Tak jak wspomniałam rok 2003 przyniósł dość gruntowną zmianę w moim życiu. Po 3 latach niezwykle fascynującej pracy w Kancelarii Prezydenta moim kolejnym stanowiskiem miało być stanowisko Radcy w naszej Ambasadzie w Londynie. Na cztery lata.
Radość mieszała się z żalem, bo rozstanie, nawet czasowe z Kancelarią wcale nie było łatwe. Najwyższy urząd w państwie, blisko najważniejszej osoby w państwie, niezwykle ciekawa, ambitna i trudna praca. Z drugiej jednak strony nowe wyzwania, no i Londyn ukochany kusiły jeszcze bardziej. W tym wszystkim, dodatkowym i to wielkim problemem okazał się pies, mój Grin.

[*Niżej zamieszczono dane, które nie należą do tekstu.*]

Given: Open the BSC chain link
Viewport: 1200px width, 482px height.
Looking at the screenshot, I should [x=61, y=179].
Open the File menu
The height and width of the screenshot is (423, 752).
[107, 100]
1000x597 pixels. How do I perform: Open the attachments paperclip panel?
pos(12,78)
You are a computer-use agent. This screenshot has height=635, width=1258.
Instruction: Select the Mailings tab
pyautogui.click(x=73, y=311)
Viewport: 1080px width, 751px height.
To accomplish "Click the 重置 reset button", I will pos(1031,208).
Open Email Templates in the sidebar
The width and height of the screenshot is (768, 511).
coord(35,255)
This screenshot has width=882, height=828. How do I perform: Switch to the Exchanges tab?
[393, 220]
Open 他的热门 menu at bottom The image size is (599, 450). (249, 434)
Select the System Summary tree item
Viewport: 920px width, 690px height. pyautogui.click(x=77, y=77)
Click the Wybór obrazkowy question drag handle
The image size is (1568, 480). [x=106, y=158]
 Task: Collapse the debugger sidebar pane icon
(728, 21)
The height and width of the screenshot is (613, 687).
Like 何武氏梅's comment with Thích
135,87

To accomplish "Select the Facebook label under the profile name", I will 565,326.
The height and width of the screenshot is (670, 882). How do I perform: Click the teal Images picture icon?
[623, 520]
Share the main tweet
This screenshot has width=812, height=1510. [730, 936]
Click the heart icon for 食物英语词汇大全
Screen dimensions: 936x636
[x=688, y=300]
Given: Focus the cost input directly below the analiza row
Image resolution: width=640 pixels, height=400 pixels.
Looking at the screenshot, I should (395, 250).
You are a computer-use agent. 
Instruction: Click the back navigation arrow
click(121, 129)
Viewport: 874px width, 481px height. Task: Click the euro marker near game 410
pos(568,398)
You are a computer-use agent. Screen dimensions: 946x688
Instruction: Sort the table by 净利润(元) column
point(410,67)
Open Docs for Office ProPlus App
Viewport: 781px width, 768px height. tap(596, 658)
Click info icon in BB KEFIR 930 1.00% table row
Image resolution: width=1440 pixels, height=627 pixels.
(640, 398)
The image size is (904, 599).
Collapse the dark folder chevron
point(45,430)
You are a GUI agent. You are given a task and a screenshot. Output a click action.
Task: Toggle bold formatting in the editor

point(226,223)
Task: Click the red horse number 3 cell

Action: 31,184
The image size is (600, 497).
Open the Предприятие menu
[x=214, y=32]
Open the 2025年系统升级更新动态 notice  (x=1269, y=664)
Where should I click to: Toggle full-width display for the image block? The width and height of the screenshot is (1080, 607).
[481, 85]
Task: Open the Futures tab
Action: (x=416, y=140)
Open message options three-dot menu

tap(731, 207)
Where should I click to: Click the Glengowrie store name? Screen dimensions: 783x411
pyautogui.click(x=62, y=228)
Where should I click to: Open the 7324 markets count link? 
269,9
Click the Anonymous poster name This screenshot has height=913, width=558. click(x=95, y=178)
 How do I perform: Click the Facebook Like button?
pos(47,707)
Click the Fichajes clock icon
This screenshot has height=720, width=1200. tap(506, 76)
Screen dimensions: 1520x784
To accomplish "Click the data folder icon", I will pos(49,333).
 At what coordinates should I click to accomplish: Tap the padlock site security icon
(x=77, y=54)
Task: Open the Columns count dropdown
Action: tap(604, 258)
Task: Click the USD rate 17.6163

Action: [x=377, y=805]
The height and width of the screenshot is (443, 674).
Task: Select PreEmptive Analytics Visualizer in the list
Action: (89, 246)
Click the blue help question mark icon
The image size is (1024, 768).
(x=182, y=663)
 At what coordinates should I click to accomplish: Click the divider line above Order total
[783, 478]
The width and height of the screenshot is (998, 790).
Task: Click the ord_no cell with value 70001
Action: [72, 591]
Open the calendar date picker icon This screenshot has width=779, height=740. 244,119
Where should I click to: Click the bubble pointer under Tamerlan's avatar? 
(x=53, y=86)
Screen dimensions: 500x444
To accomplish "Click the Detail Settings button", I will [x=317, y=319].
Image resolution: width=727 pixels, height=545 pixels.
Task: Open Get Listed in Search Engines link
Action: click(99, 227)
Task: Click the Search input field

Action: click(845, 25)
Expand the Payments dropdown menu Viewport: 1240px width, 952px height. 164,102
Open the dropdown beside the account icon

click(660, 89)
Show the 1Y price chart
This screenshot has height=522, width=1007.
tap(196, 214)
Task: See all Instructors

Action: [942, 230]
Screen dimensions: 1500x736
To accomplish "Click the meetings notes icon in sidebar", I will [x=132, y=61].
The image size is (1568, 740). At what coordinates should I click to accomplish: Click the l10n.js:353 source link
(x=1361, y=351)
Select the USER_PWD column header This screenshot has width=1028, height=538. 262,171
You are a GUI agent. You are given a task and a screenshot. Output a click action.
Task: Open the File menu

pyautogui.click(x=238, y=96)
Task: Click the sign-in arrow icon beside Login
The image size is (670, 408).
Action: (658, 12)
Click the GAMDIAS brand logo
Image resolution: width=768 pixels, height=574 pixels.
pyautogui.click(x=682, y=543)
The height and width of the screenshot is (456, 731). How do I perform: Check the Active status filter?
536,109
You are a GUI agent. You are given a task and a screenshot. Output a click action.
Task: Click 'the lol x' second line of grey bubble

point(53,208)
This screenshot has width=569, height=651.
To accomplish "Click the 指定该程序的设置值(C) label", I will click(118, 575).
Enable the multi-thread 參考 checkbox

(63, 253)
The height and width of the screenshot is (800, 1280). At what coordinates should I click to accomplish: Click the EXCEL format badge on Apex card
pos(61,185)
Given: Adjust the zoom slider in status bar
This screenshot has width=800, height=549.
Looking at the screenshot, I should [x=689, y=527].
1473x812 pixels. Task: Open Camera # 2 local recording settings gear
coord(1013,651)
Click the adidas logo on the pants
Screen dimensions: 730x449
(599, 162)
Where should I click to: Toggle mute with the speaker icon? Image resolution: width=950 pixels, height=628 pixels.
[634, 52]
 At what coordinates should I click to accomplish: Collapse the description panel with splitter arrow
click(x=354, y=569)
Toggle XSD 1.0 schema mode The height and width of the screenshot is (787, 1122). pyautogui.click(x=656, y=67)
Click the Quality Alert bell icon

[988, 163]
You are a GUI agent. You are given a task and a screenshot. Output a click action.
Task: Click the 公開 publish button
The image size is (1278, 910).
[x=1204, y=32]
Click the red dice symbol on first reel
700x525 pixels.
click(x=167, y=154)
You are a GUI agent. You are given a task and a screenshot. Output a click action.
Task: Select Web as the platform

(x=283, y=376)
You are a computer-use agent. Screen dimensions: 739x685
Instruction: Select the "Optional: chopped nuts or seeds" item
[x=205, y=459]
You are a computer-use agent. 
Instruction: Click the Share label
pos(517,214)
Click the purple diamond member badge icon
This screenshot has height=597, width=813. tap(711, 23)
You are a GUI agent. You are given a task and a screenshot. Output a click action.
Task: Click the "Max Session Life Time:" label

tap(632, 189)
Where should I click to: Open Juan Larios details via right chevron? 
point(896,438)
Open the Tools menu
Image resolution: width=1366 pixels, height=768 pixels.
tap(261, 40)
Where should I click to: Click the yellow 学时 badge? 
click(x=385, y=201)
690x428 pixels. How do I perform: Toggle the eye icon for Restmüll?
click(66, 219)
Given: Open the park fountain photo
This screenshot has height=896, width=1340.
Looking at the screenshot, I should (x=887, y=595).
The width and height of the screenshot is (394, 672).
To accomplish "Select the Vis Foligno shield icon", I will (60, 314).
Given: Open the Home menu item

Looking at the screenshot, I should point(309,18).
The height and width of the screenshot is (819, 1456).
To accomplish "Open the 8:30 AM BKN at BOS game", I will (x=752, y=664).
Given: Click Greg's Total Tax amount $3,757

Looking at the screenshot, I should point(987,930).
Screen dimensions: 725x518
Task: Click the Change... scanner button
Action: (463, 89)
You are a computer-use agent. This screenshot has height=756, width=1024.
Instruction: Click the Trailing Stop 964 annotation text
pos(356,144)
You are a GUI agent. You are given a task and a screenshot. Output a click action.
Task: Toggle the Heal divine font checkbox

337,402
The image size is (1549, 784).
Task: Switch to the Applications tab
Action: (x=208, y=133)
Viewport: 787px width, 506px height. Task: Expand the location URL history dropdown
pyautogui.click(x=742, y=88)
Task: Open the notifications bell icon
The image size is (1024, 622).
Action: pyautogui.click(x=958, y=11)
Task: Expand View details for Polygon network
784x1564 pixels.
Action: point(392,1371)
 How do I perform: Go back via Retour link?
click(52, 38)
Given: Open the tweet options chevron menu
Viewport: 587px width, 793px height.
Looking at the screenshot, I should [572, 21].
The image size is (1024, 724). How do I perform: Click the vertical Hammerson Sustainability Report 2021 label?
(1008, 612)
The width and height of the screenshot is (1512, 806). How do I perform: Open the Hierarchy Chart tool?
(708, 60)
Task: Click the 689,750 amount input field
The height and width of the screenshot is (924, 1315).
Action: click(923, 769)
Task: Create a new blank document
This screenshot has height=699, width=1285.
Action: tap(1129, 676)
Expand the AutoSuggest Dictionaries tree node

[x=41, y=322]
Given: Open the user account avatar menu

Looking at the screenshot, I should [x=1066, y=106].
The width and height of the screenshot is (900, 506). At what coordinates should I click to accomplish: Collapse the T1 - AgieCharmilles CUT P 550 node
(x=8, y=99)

Jest rok 2003, nie jesteśmy jeszcze w Unii, przepisy dotyczące szczepień i chipowania psów różnią się fundamentalnie od tych w Wielkiej Brytanii, do tego chyba żaden kraj na świecie nie ma tak restrykcyjnych przepisów dotyczących wwozu zwierząt. Kilka lat później, pamiętając własne doświadczenia z przekraczania angielskiej granicy z psem, czytałam z pewnym rozbawieniem perypetie piłkarskiej sławy Jose Murinho aresztowanego na granicy za złamanie przepisów w kwestii szczepień psa. Sława nie pomogła. Dura lex, sed lex.
Jest zatem lato 2003, we wrześniu mam się stawić w Ambasadzie w Londynie, by rozpocząć pracę. Co z psem? To było naprawdę dramatyczne pytanie. Mogłam jechać z psem, po czym na granicy oddać psa na 6 miesięcy na kwarantannę. Kompletnie nie do przyjęcia.
Mogłam zostawić go w Polsce z synem, który na czas mojego wyjazdu planował zamieszkać u mnie. Pies byłby u siebie, syna znał i kochał z wzajemnością, tyle że ja nie wyobrażałam sobie rozstania z moim psem na 4 lata.
Pozostawało przygotować psa do przekroczenia angielskiej granicy, legalnie, ale bez kwarantanny.
To wymagało po pierwsze zachipowania psa. Może trudno to sobie dzisiaj wyobrazić, ale w roku 2003 nikt, ale to nikt nie oferował takiej usługi w Polsce.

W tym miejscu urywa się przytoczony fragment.